● Data supplied:
+ + +
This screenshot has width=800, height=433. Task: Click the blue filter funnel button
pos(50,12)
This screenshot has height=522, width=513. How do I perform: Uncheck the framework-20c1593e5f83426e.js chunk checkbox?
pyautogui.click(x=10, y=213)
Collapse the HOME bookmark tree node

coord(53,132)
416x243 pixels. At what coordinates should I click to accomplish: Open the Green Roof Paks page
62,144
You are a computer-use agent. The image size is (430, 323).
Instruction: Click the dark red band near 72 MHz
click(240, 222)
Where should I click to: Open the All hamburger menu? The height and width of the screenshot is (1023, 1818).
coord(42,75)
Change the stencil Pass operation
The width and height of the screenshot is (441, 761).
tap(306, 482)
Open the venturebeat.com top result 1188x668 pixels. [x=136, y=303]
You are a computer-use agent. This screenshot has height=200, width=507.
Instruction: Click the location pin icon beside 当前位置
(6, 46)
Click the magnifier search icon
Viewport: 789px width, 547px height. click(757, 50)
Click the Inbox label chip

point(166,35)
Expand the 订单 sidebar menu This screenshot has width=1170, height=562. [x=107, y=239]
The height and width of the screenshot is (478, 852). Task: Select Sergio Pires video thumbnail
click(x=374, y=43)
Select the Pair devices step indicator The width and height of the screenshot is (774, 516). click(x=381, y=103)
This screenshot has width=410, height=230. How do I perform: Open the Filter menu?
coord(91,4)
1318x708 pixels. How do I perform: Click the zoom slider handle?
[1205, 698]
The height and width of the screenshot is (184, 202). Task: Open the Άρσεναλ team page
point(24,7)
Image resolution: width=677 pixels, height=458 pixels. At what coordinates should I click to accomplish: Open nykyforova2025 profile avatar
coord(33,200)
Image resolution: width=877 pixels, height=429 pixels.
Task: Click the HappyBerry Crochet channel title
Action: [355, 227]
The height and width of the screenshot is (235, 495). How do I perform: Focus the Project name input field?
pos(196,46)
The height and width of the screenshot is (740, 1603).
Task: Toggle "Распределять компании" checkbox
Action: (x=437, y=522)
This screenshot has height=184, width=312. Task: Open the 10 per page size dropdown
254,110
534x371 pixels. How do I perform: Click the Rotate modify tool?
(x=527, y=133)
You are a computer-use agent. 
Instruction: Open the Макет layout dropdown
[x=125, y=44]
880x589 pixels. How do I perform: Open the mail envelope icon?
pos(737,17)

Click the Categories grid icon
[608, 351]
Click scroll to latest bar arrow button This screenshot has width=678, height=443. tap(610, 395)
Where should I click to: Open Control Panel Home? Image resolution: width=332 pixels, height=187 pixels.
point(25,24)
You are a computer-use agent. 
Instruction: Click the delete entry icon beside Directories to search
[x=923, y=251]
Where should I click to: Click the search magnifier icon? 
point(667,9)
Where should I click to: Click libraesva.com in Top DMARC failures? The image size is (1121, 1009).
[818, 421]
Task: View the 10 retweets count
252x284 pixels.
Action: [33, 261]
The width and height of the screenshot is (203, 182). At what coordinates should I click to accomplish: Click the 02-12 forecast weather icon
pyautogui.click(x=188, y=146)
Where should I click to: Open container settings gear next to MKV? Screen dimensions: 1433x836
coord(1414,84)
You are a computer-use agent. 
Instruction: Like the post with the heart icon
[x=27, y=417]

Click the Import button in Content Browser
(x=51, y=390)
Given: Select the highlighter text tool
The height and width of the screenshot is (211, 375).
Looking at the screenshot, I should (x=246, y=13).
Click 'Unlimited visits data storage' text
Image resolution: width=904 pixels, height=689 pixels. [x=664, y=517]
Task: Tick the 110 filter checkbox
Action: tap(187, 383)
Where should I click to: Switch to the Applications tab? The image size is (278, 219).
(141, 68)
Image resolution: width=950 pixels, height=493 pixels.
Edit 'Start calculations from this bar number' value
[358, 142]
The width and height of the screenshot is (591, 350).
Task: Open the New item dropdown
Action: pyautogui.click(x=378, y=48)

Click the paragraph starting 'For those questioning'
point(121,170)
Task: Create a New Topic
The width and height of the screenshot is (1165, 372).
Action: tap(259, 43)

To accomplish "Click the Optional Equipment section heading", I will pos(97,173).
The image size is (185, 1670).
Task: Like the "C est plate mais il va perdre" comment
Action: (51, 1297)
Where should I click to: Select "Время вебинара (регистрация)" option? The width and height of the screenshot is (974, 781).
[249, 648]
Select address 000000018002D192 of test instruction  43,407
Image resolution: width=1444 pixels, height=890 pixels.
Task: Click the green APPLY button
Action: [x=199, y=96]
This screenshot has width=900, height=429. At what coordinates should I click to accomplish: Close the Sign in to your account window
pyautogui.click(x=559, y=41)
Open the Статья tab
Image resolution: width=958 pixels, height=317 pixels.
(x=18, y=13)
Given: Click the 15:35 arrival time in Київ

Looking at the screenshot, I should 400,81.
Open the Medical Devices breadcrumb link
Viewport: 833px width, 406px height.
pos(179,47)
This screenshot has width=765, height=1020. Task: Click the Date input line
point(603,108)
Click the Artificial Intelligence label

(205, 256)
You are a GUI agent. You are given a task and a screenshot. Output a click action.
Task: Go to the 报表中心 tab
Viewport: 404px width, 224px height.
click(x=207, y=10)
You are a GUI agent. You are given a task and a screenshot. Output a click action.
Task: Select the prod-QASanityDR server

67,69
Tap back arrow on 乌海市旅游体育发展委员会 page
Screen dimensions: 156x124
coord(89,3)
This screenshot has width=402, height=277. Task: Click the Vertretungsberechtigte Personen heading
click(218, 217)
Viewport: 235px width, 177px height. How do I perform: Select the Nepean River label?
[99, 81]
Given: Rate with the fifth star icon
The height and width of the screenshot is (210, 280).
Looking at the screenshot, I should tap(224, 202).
+ + +
● Exercise description: The string "arrow" marks the lines to copy; report each of them from the data above.

● Exercise response:
Click scroll to latest bar arrow button This screenshot has width=678, height=443. tap(610, 395)
Tap back arrow on 乌海市旅游体育发展委员会 page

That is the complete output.